熱の実験室-新館
第56回 ホットプレートを用いたアルミろう付け
レッド・イエロー・ピンク・グリーン 4チームが担当
実験実施: 2022年9月、 実験担当: チームイエロー
1. はじめに
アルミを接合する方法はいろいろありますが、高価な機材が必要なく、手軽な方法として「ろう付け」が知られています。しかし、アルミは融点が低いこと、ろう付けの作業温度とのアルミの融点の差が小さいこと、見た目ではアルミが作業温度に到達したことが判別できないことなどから、高難易度のろう付けとされています。

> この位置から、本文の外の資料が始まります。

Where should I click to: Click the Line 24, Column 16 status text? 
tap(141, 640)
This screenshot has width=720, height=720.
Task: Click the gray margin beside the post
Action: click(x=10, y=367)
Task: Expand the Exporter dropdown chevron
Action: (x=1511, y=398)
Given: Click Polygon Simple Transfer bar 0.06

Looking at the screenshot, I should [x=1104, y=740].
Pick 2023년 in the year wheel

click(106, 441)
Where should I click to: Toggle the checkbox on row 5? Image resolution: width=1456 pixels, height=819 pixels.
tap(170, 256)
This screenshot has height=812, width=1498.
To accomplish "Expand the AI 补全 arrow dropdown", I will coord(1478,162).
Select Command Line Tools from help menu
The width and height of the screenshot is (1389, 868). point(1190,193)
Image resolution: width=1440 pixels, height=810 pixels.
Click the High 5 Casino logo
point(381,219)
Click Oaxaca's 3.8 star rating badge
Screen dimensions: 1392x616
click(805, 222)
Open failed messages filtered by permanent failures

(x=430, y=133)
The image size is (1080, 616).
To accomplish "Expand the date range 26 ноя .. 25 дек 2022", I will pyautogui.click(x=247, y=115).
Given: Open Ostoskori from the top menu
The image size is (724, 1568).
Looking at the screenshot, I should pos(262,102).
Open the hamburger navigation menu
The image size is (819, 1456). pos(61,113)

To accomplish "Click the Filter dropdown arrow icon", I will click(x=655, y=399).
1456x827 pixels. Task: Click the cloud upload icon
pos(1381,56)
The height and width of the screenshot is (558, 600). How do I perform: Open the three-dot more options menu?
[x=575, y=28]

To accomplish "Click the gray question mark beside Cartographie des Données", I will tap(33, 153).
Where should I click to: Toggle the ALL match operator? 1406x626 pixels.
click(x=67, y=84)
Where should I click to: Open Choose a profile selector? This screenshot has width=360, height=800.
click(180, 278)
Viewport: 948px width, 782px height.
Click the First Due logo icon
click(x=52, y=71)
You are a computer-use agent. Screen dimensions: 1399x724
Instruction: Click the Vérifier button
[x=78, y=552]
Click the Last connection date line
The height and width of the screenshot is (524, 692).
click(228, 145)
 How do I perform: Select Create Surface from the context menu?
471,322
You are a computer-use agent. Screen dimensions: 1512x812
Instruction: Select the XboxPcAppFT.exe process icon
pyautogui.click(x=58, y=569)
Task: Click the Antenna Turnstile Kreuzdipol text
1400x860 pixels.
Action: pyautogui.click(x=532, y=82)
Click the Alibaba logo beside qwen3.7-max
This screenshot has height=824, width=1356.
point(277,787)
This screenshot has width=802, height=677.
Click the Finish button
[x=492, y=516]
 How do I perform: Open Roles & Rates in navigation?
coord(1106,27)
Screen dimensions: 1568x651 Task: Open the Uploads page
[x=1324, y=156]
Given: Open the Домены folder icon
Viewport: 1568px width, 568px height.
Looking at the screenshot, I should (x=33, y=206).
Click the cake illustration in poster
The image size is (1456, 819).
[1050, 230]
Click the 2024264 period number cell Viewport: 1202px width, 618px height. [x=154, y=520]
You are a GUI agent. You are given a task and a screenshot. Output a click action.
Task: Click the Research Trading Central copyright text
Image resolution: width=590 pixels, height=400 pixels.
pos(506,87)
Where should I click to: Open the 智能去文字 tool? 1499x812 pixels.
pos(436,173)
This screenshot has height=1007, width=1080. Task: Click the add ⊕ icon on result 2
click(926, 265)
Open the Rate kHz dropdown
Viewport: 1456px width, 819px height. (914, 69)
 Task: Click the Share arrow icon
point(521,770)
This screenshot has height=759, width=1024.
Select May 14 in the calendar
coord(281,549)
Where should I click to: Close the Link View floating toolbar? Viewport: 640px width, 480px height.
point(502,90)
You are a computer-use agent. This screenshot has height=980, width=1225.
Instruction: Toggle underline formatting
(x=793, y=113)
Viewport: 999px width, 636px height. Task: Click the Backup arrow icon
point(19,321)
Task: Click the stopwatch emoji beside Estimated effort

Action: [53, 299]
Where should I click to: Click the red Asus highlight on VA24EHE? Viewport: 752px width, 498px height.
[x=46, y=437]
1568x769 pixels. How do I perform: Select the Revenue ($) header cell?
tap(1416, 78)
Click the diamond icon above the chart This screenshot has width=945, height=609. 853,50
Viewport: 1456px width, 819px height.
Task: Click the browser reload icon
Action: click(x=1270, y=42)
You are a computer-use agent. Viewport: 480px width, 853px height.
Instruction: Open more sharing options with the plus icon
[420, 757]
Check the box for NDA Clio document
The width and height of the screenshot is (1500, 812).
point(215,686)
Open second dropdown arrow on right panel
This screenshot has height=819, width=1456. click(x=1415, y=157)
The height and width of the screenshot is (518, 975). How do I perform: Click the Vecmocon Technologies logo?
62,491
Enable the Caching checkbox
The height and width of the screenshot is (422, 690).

今回は、温度管理が容易なホットプレートを使用したアルミのろう付けについて、実験を行いました。
2. 実験
2-1. 使用したもの

図1 ホットプレート
- ホットプレート
3回路カートリッジヒーターを使用したホットプレート
定格: 単相200V 15.7kW
内側1点、外周8点個別に温度制御が可能な仕様
- アルミ用ろう材
ナイス株式会社製 アルミニウムろう付け用フラックスコアードワイヤ
銘柄: Alu19FCW-CsH
フラックスがワイヤに充填されているろう材で、ろう付け部品へのフラックス塗布が不要。
- アルミ板
材質: A1050、厚み: 0.5mm
- アルミワイヤ
材質: A1070、直径: φ1mm
2-2. 予備実験

図2 溶け広がるアルミ用ろう材
アルミろう付けを行う前に、ホットプレート表面温度が何℃でアルミ用ろう材が溶けるのか確認を行いました。
まず、加熱したホットプレートの上にアルミ板を載せ、アルミ用ろう材を押し当てました。一般的なガストーチによる炎にアルミ用ろう材がさらされますが、今回の実験ではホットプレート上が常温の大気に解放されています。そのためメーカー推奨のろう付け温度ではろう材がなかなか溶けず、熱板表面温度が630℃程度(アルミ板は620℃程度)で、比較的短時間でろう材が溶けることを確認しました。